Start of Block
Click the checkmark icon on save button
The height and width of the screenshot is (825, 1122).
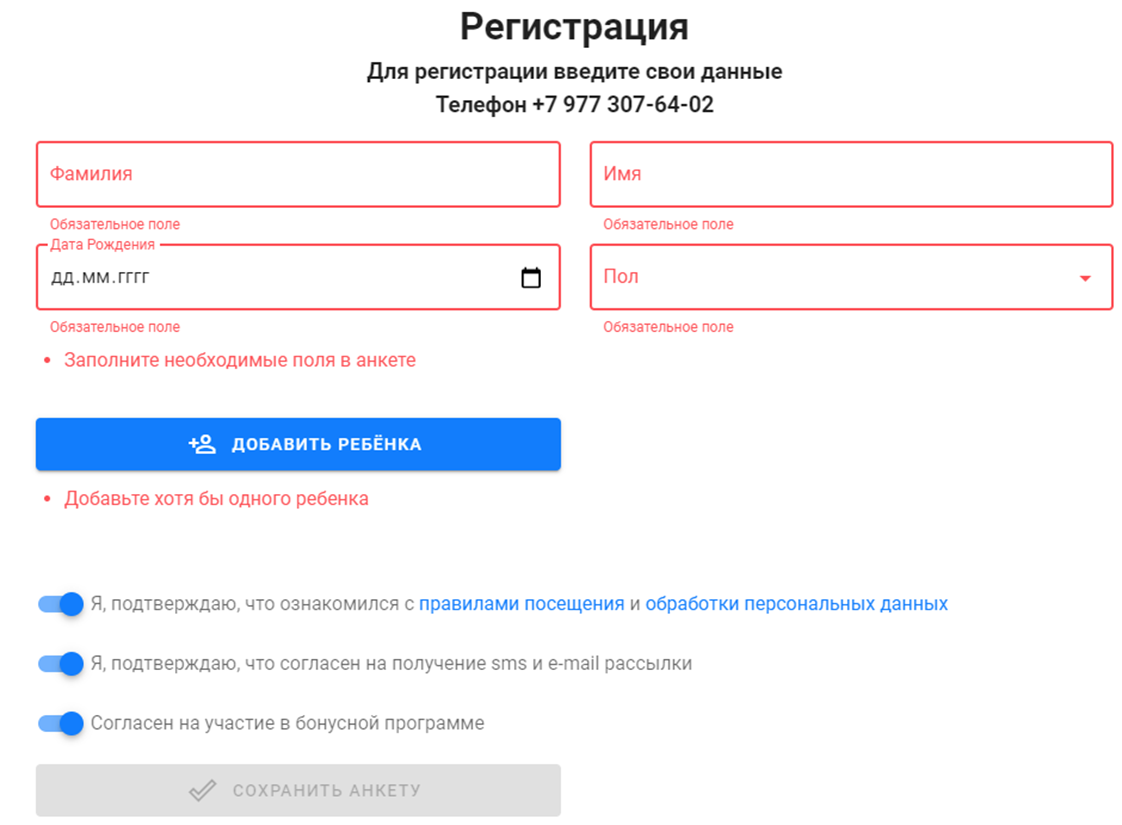point(203,791)
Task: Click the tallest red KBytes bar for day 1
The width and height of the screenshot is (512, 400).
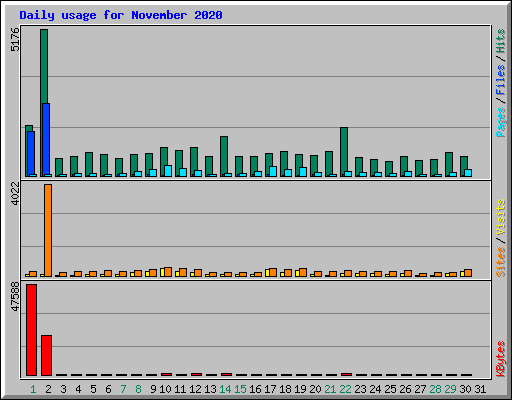Action: [x=32, y=330]
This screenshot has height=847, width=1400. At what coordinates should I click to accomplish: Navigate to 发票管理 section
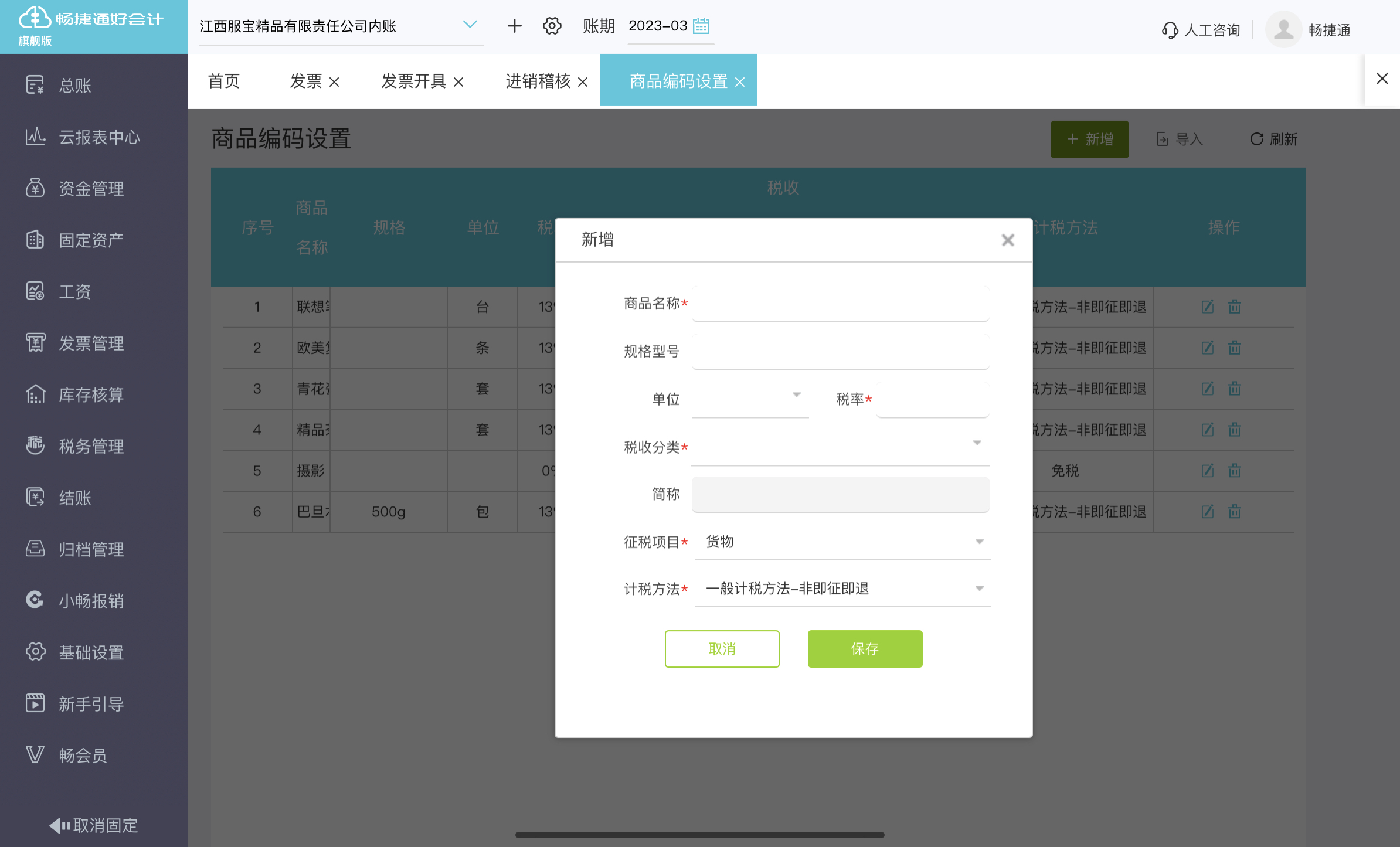point(89,343)
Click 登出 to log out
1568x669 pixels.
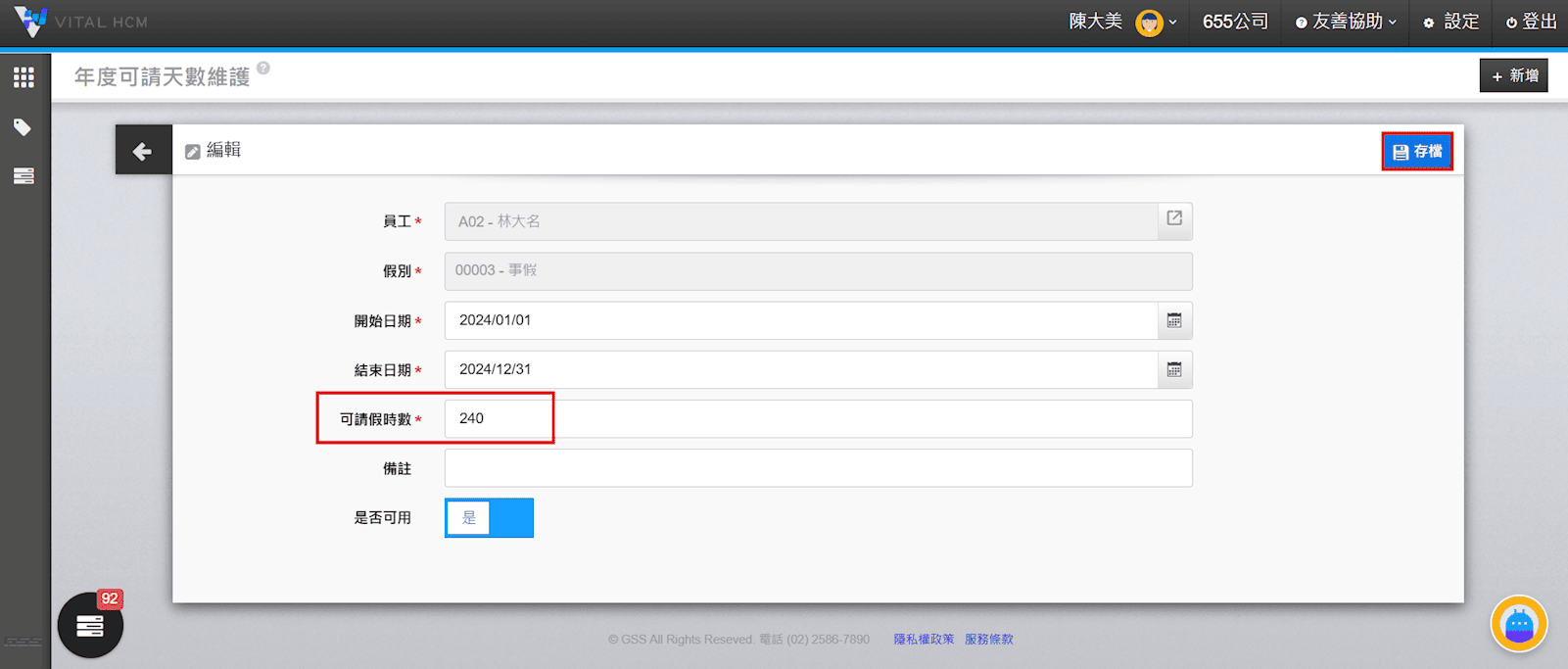tap(1532, 22)
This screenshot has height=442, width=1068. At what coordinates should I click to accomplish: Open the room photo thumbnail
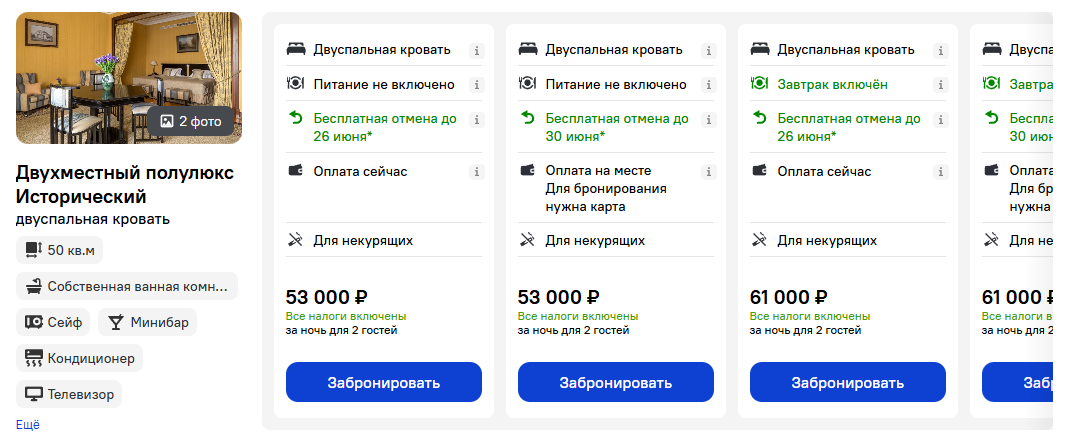tap(129, 78)
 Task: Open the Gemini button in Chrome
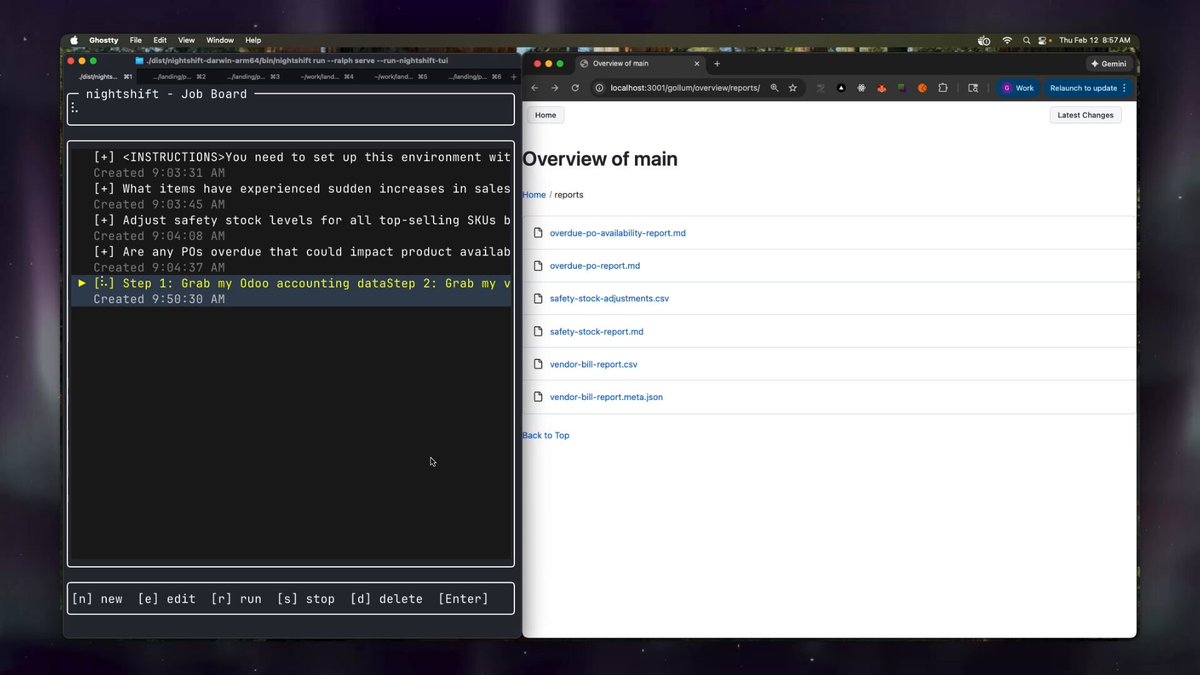coord(1108,63)
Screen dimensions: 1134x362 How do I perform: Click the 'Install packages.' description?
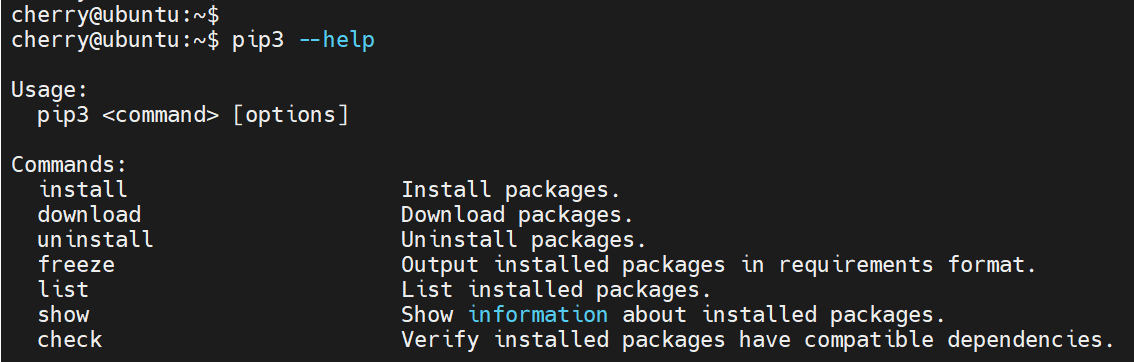tap(511, 190)
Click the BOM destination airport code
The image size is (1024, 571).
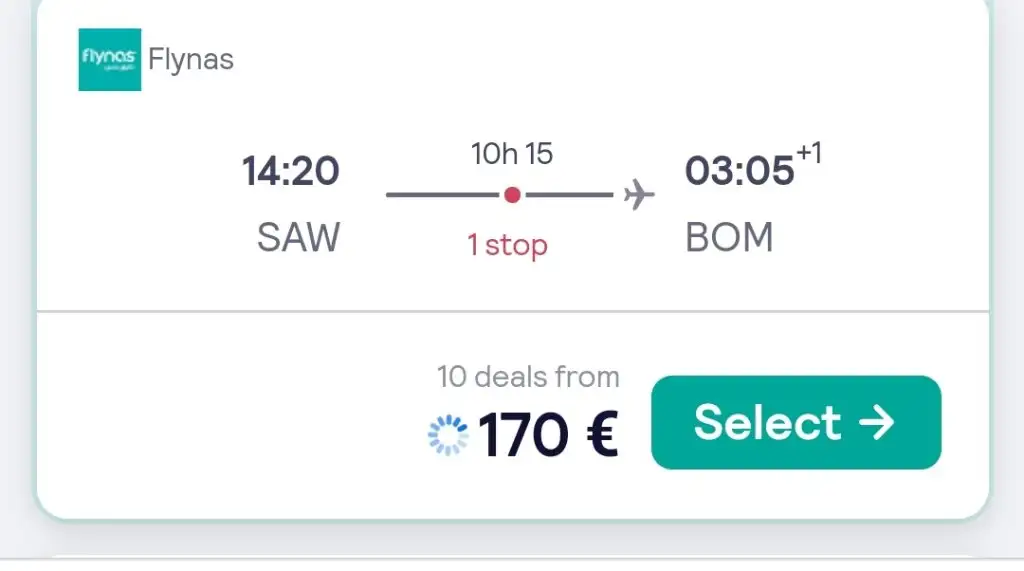coord(730,238)
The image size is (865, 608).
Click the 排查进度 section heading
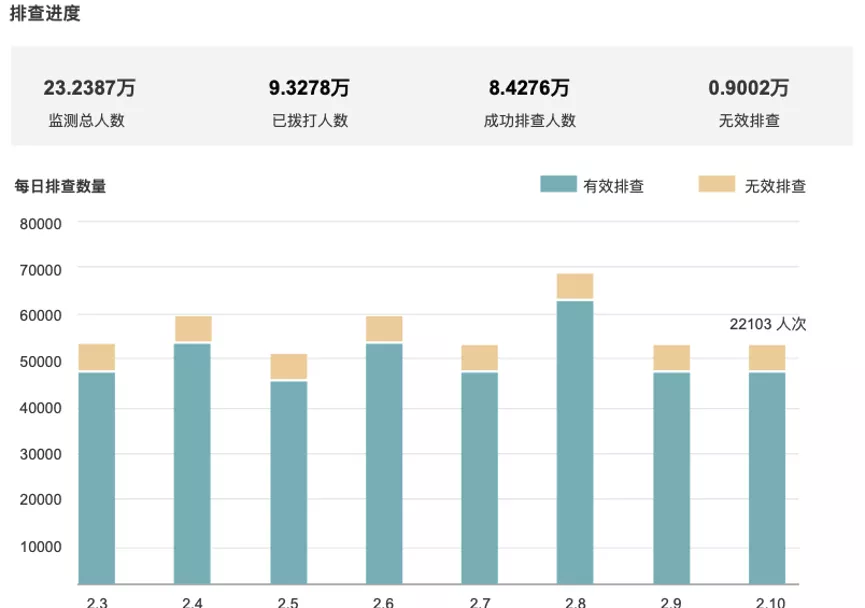pyautogui.click(x=45, y=14)
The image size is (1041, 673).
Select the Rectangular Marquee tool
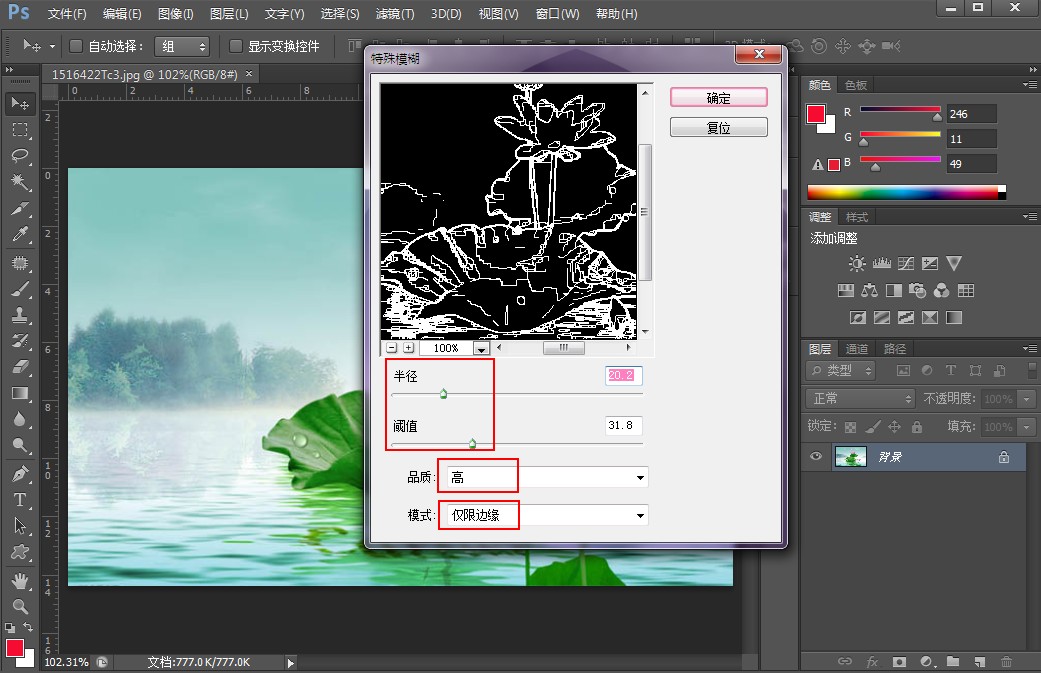pyautogui.click(x=19, y=130)
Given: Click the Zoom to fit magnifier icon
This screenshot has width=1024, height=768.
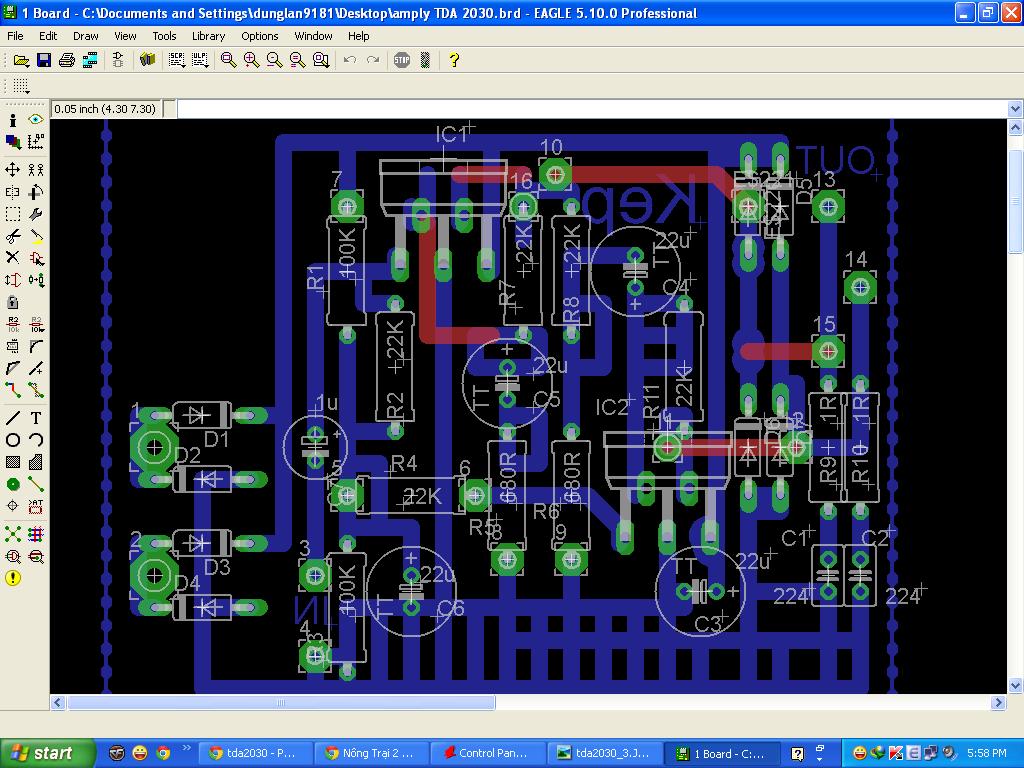Looking at the screenshot, I should coord(229,60).
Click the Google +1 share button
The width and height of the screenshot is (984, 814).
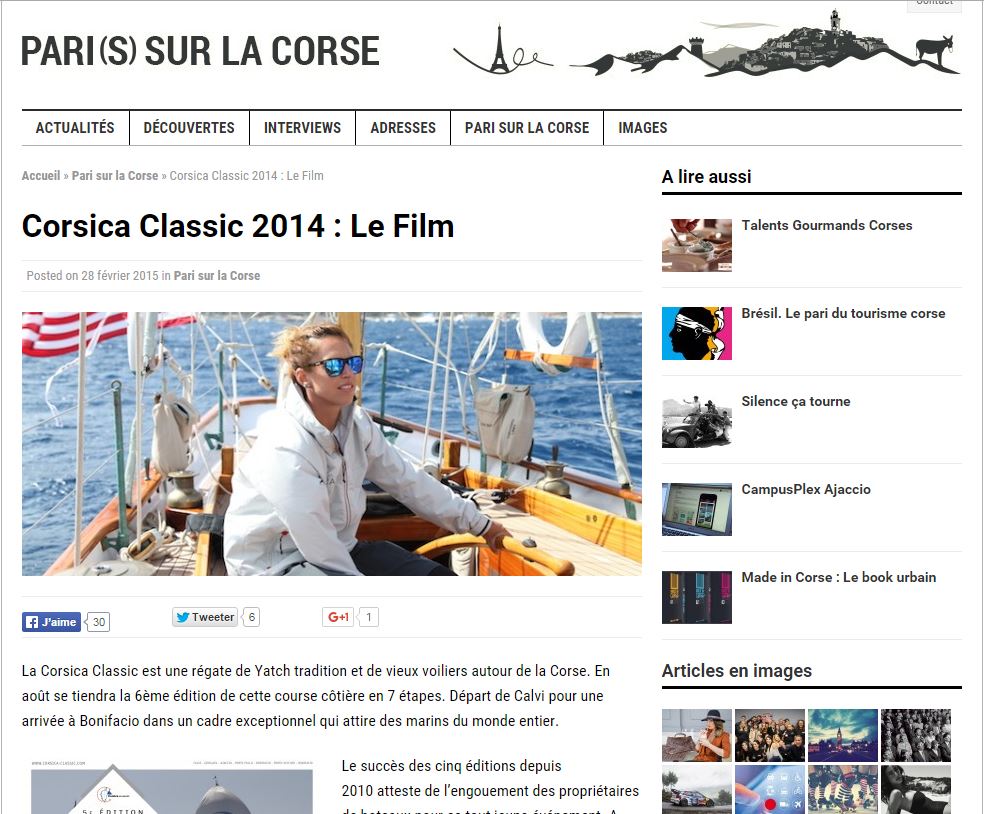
End of Block
→ EXERCISE DIRECTIONS
Could you return all of the entries above exactly, without any images?

→ ANSWER BOX
Click the checkmark icon on save button
The height and width of the screenshot is (825, 1122).
point(203,791)
Task: Click the tallest red KBytes bar for day 1
The width and height of the screenshot is (512, 400).
Action: [x=32, y=330]
This screenshot has height=847, width=1400. At what coordinates should I click to accomplish: Navigate to 发票管理 section
point(89,343)
Click 登出 to log out
1568x669 pixels.
tap(1532, 22)
This screenshot has height=442, width=1068. At what coordinates should I click to accomplish: Open the room photo thumbnail
tap(129, 78)
 Task: Open the Gemini button in Chrome
coord(1108,63)
Screen dimensions: 1134x362 How do I perform: Click the 'Install packages.' description?
tap(511, 190)
Click the BOM destination airport code
The image size is (1024, 571).
coord(730,238)
The image size is (865, 608).
Click the 排查进度 section heading
pyautogui.click(x=45, y=14)
The image size is (1041, 673).
Select the Rectangular Marquee tool
pyautogui.click(x=19, y=130)
Given: Click the Zoom to fit magnifier icon
This screenshot has width=1024, height=768.
Looking at the screenshot, I should coord(229,60).
Click the Google +1 share button
The width and height of the screenshot is (984, 814).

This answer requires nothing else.